Humanitarian groups plea for safe corridors out of Gaza as supplies of food, fuel and medicine blocked
War has claimed at least 1,900 lives since the weekend; crossing between Gaza and Egypt shut down
The latest:
- Canada to begin airlift of Canadians out of Israel
- War's death toll reaches at least 1,900 on both sides
- Israeli PM vows a response that will 'reverberate for generations'
- UN, aid organizations plead for humanitarian corridors to help Palestinian people
- Hamas fires on Tel Aviv and Ashkelon
- Biden speaks with Netanyahu, sends secretary of state to Israel
Israeli warplanes pounded the Gaza Strip Tuesday, reducing buildings to rubble and sending people scrambling to find safety in the tiny, sealed-off territory now suffering severe retaliation for the deadly weekend attack by Hamas militants.
The strikes came after Israeli Prime Minister Benjamin Netanyahu vowed retaliation against the Islamic militant group that would "reverberate for generations."
Humanitarian groups pleaded for the creation of corridors to get aid into Gaza and warned that hospitals overwhelmed with wounded people were running out of supplies.
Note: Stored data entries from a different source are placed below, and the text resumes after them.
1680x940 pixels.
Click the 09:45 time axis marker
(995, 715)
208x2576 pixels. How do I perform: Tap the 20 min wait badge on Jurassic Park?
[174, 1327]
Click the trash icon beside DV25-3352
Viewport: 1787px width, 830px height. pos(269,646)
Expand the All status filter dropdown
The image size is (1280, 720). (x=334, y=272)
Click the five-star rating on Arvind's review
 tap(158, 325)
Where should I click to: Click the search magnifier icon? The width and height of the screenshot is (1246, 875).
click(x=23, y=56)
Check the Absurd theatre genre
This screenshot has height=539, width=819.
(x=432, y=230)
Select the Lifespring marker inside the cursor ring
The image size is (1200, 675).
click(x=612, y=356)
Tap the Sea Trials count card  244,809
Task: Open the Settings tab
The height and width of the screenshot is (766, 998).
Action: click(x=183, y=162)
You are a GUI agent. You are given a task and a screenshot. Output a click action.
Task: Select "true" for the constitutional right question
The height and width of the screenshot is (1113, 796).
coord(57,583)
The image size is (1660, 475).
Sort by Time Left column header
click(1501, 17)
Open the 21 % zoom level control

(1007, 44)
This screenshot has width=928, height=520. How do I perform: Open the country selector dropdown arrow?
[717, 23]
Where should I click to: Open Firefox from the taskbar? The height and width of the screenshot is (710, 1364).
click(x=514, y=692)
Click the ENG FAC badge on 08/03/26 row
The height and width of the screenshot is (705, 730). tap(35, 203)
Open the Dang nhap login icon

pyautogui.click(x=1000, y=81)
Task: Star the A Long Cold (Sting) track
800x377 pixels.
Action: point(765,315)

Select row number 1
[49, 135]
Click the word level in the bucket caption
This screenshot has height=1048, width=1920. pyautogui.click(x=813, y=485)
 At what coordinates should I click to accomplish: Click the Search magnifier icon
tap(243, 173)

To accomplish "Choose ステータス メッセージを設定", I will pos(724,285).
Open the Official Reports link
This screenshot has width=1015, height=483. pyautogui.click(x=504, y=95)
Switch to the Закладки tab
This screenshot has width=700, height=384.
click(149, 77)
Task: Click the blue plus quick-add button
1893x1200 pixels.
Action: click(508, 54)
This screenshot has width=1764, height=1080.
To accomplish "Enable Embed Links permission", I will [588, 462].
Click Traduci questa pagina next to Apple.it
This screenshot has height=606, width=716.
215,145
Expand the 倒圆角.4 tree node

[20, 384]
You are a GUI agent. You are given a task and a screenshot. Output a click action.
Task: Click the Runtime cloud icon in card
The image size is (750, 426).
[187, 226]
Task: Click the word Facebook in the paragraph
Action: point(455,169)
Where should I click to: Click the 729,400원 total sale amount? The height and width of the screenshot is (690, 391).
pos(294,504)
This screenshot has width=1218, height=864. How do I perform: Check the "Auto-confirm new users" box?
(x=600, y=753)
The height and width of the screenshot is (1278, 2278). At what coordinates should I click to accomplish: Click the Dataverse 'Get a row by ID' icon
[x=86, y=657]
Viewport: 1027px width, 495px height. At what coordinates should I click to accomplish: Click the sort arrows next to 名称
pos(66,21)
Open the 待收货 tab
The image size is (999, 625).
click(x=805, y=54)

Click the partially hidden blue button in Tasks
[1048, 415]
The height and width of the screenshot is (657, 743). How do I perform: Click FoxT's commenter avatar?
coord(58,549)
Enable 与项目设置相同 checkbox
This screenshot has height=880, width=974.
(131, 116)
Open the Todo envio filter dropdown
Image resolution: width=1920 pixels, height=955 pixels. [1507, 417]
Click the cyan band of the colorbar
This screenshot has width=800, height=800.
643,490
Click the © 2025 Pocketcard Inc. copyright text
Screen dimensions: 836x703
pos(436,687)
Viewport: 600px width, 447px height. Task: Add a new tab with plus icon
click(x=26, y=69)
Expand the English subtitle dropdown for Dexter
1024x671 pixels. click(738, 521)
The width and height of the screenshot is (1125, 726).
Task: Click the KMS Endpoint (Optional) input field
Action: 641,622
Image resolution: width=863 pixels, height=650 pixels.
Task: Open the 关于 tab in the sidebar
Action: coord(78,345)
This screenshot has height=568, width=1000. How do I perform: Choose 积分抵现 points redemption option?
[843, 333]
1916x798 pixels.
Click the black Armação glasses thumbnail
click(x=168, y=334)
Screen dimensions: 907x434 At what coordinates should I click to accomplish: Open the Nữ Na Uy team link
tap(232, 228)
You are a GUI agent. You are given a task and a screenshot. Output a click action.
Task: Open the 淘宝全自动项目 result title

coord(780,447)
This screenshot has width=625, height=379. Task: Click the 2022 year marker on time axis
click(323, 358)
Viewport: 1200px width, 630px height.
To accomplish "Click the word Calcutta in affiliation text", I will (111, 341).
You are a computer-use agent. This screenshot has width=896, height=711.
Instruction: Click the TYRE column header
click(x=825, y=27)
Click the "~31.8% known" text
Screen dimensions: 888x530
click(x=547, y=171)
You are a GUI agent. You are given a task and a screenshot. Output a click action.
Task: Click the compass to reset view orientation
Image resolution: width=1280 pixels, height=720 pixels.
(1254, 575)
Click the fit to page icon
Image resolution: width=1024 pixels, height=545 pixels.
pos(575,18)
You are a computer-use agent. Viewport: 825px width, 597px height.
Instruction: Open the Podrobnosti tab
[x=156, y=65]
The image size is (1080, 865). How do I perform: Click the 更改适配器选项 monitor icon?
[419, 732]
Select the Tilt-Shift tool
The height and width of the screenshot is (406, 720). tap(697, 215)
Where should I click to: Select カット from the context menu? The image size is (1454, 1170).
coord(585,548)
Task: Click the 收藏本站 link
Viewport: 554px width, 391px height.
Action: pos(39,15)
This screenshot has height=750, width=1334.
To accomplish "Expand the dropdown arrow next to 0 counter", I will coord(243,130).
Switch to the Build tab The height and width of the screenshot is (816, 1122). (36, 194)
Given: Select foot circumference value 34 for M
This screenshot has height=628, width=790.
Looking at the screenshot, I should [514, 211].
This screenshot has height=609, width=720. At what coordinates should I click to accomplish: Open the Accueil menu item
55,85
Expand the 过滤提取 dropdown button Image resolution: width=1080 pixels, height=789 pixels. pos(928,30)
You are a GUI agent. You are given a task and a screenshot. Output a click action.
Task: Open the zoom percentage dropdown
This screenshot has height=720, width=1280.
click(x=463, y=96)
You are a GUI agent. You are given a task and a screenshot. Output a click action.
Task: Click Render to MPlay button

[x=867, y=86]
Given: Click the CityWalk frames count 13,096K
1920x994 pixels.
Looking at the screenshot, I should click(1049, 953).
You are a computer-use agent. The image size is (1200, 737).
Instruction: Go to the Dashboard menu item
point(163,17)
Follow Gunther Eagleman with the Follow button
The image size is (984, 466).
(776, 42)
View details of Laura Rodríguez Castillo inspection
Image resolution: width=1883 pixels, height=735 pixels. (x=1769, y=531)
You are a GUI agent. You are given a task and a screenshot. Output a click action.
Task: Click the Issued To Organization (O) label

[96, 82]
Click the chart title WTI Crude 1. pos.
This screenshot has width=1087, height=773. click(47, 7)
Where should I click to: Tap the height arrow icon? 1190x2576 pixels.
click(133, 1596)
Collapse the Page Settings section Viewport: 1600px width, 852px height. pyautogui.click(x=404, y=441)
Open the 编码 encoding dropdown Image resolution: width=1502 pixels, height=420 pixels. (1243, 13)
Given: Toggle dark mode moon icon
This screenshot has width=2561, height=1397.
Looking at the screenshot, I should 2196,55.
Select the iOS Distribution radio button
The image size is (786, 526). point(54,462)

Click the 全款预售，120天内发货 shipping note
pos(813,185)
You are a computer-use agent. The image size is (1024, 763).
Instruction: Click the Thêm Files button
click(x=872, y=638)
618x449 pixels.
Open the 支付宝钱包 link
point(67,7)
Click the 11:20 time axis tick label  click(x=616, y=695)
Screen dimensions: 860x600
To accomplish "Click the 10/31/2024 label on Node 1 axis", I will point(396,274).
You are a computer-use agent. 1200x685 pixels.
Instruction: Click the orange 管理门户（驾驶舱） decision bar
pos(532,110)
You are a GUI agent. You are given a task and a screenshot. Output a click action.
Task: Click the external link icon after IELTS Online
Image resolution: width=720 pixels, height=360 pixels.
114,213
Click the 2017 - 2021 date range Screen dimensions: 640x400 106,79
Israel has stopped entry of food, fuel and medicines into Gaza, and the sole remaining access from Egypt shut down Tuesday after airstrikes hit near the border crossing.
The four-day-old war has already claimed at least 1,900 lives, according to authorities on both sides, as Israel saw gun battles in the streets of its own towns for the first time in decades and neighbourhoods in Gaza were flattened.
The Israeli military said more than 1,000 people have been killed in Israel. At least 900 Palestinians have been killed as a result of the war, the Ministry of Health in Gaza said Tuesday. Thousands have been wounded on both sides.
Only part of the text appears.